2. **Pick a helpful friend (point):** Choose any point, let's call it C, that is NOT on the line AB. It can be anywhere else!
3. **Draw some connection lines:** Use your straightedge to draw a line from A to C (segment AC) and another line from B to C (segment BC). Now you have a triangle ABC.
4. **Use the trisector on AC:** Take your trisector and use it on segment AC. This means it will divide AC into three equal parts. Let's mark the point that is one-third of the way from A to C as P. So, AP is 1/3 of AC. (This means PC is 2/3 of AC).
5. **Use the trisector on BC:** Do the same thing for segment BC. Mark the point that is one-third of the way from B to C as Q. So, BQ is 1/3 of BC. (This means QC is 2/3 of BC).
6. **Draw crossing lines:** Now, use your straightedge to draw a line connecting A to Q (segment AQ). Then, draw another line connecting B to P (segment BP).
7. **Find their meeting point:** These two lines, AQ and BP, will cross each other inside the triangle. Let's call that crossing point M.
8. **Draw the magic line:** Take your straightedge one last time and draw a line from point C, through the meeting point M, all the way until it hits segment AB.
9. **The midpoint!** The spot where this line (CM) touches segment AB is our midpoint! Let's call that point N. So, N is the midpoint of AB!

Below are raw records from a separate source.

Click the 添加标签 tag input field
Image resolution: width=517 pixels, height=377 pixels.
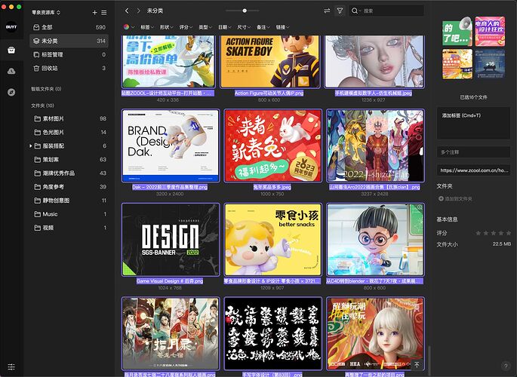(473, 123)
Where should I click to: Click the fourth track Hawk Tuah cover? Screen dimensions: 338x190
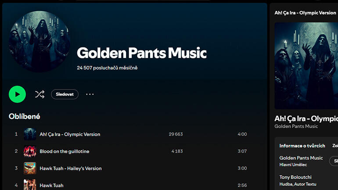30,185
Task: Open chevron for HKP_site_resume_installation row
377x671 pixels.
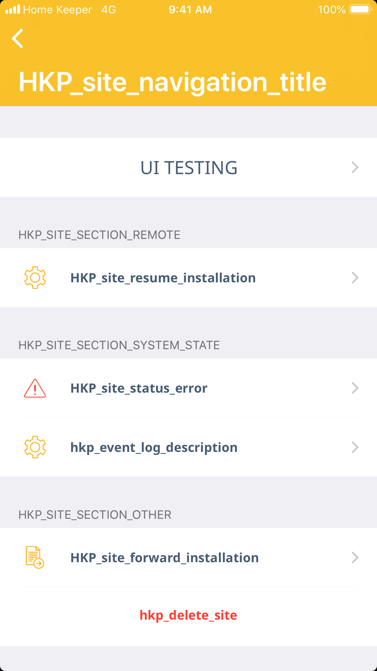Action: pyautogui.click(x=355, y=278)
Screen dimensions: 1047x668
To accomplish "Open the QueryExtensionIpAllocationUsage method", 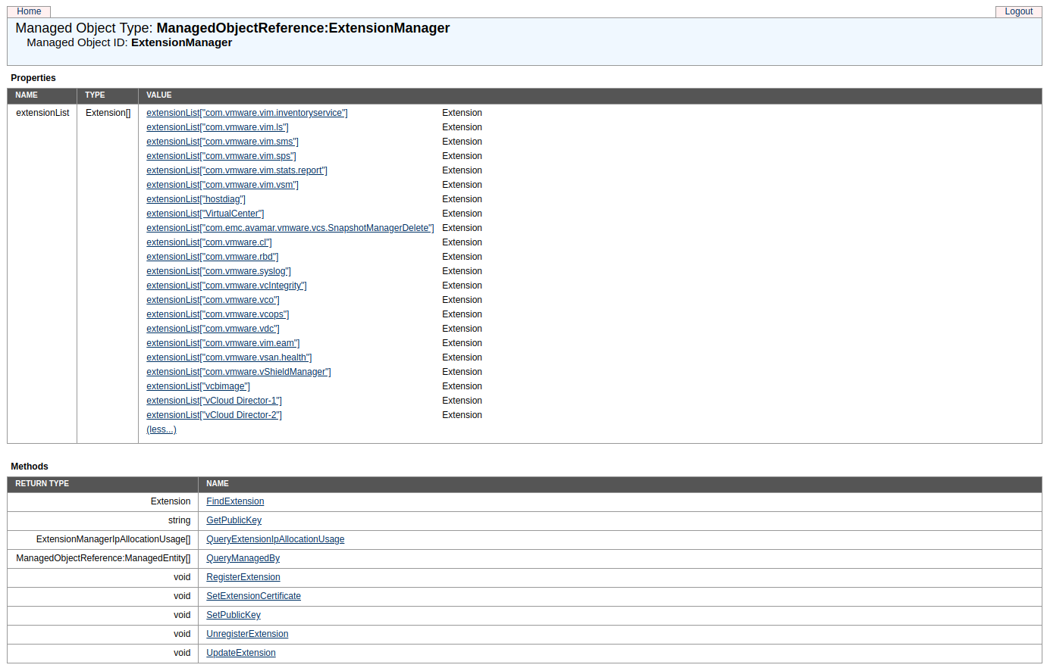I will pos(275,539).
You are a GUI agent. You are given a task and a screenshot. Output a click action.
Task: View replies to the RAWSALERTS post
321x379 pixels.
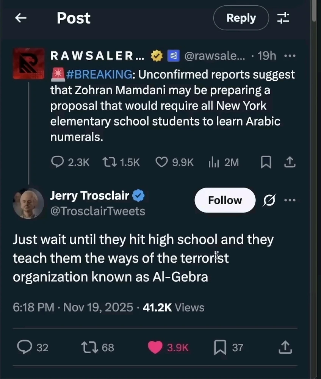click(58, 162)
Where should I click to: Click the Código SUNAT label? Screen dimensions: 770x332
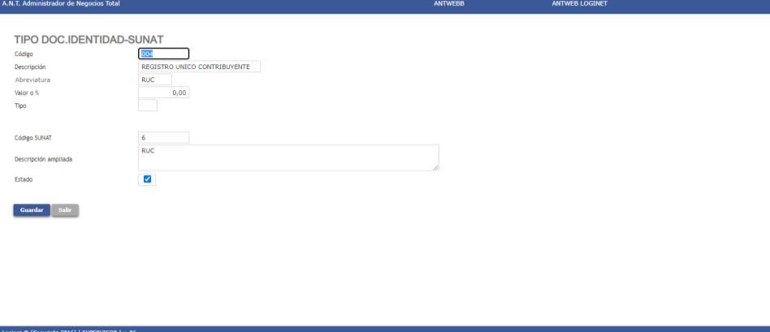(33, 138)
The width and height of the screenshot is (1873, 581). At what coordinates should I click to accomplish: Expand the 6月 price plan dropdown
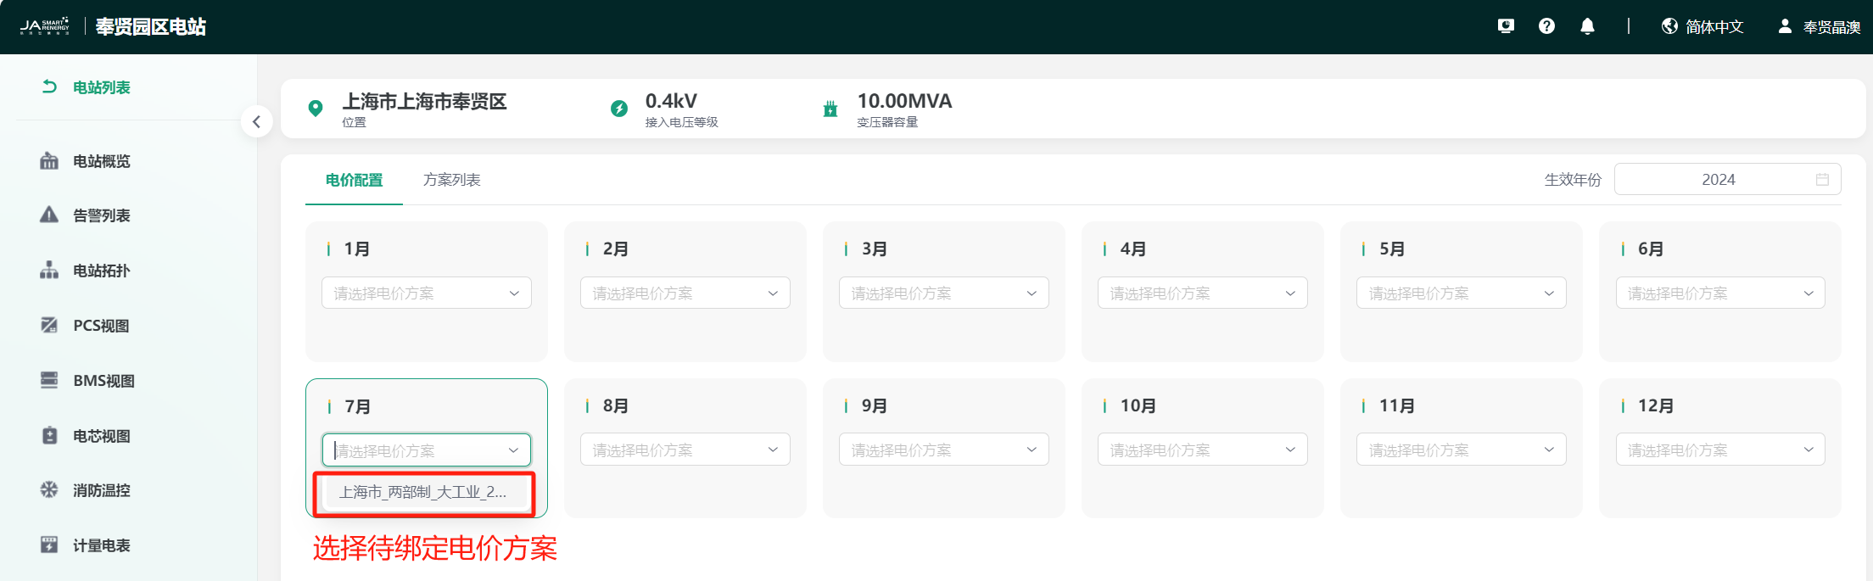click(1719, 293)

**Why it works (the math whiz explanation):**
This cool trick works because of a special rule in geometry called Ceva's Theorem. This theorem tells us about three lines that start from the corners of a triangle and all meet at one point inside (like our lines AQ, BP, and CN all meeting at M).

* We know AP is 1/3 of AC, so the ratio of AP to PC (AP/PC) is 1/2.
* We know BQ is 1/3 of BC, so the ratio of BQ to QC (BQ/QC) is also 1/2.

Ceva's Theorem says that if you multiply these ratios in a certain way, you get 1:
(AN/NB) * (BQ/QC) * (CP/PA) = 1

Let's plug in our ratios:
(AN/NB) * (1/2) * (2/1) = 1
(AN/NB) * 1 = 1

This means that AN/NB must be equal to 1. And if the ratio of AN to NB is 1, it means AN and NB are exactly the same length! So, N is right in the middle of AB – it's the midpoint!